Anchor Bay Entertainment released the film on DVD in North America in 2006. On April 16, 2019, Scream Factory released the film for the first time on Blu-ray.

The Australian-based Imprint Films released a limited edition Blu-ray on October 30, 2024.

==Reception==
In a review published by the New York Daily News, Superstition was negatively compared to The Amityville Horror (1979), and it was noted: "Like many contemporary fright films, Superstition substitutes escalating gore for suspense. It's also a victim of the bloated running time required to justify its single feature. Had [it] been cut as effectively as its characters, sliced to say, 70 minutes... it might have attained, despite its weak script, the lofty level of watchable." Lou Cedrone of The Baltimore Sun panned the film, writing: "There isn't much mystery to Superstition... There is much pain, boredom and violence—but mysterious it, is not." Cedrone also criticized the film for its featuring the murder of a thirteen-year-old boy. The Boston Globes Jay Carr deemed it a "how-much-can-you-take? splatflick," adding that director Roberson "invests its low-grade guignol with more urgency than it deserves and I hope he gets a shot at something better."

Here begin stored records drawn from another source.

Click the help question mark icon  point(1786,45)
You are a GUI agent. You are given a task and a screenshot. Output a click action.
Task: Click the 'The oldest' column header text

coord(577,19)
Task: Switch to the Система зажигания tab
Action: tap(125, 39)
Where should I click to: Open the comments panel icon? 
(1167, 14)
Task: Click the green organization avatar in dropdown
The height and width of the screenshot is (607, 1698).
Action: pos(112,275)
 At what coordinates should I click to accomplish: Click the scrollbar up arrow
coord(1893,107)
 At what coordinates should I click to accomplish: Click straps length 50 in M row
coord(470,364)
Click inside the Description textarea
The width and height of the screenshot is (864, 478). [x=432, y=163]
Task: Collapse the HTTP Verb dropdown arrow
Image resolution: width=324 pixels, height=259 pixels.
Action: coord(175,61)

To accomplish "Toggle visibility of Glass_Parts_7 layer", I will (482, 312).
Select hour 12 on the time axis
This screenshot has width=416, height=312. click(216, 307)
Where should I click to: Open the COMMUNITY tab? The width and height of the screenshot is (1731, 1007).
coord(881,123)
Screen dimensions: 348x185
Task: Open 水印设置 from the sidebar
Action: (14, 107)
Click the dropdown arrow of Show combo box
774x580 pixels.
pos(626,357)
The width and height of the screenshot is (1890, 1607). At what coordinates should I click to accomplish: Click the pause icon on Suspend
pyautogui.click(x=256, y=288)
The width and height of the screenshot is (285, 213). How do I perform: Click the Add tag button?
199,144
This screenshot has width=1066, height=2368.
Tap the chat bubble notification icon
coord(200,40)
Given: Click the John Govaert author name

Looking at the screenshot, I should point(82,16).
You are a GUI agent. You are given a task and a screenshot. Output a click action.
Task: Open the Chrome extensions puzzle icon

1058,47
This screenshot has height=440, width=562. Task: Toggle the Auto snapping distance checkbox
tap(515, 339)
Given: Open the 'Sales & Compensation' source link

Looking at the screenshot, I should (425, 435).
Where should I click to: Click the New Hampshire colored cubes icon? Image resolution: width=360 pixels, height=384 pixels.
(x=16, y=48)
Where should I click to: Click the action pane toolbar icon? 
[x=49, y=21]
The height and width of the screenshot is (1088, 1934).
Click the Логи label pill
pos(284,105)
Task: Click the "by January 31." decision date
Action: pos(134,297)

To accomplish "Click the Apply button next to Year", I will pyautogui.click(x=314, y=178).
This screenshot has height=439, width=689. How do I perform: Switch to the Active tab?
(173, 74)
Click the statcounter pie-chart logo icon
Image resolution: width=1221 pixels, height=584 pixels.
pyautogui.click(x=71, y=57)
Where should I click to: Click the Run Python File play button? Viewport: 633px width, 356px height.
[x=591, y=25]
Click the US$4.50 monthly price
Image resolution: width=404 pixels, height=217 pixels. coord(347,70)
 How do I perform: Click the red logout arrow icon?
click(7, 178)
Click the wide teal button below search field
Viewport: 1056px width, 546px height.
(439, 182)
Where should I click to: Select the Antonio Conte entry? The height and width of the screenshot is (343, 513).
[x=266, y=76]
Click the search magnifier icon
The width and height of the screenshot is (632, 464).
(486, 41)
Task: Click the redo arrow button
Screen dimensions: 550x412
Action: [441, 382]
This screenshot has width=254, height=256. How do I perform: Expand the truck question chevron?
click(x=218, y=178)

The Hackensack Records Lou Lumenick similarly criticized the film's violent content, describing it as a "schlocky slasher film... incorporating elements of Poltergeist, represented by an orgy of modestly spooky special effects in the final reel." Edward Jones, writing for The Free Lance-Star, derided the film, noting: "If you're aching for a cross between the devilish possession of The Exorcist and the bloody mayhem of Friday the 13th, sit tight and hope Hollywood can come up with something less hokey." Eleanor Ringel of The Atlanta Journal panned the film, describing it as "imbecilic" and declaring that it was "a bloody shame it was made." The Telegram & Gazettes Richard Duckett gave the film a one-star rating out of four, deeming it derivative and unoriginal.

Critic Joe Bob Briggs alternately praised the film for its gore effects, awarding it three out of four stars.

In the United Kingdom, The Northern Echo critic Peter Mortimer panned the film, writing: "James Roberson directs this stale piece of toast. It consists mainly of silly people wandering round dark corridors and down cellar steps, endlessly shouting "George?", "Arty?" or "Barbara?", before they're done in. Everyone is done in. The hero, little kids, skimpily-clad teenagers. I don't know who did it. I don't know why they did it. I don't care." Andrew Grimes of the Manchester Evening News deemed the film an "offshoot of The Amityville Horror school of shockers... But it is more akin to the Friday the 13th school in its execution—if you'll pardon the word—with a high body count and virtually all the cast being eliminated in various gruesome ways."

AllMovie described the film as a "Flamboyant, giallo-style gore effects are the only highlight of this otherwise pedestrian supernatural horror film."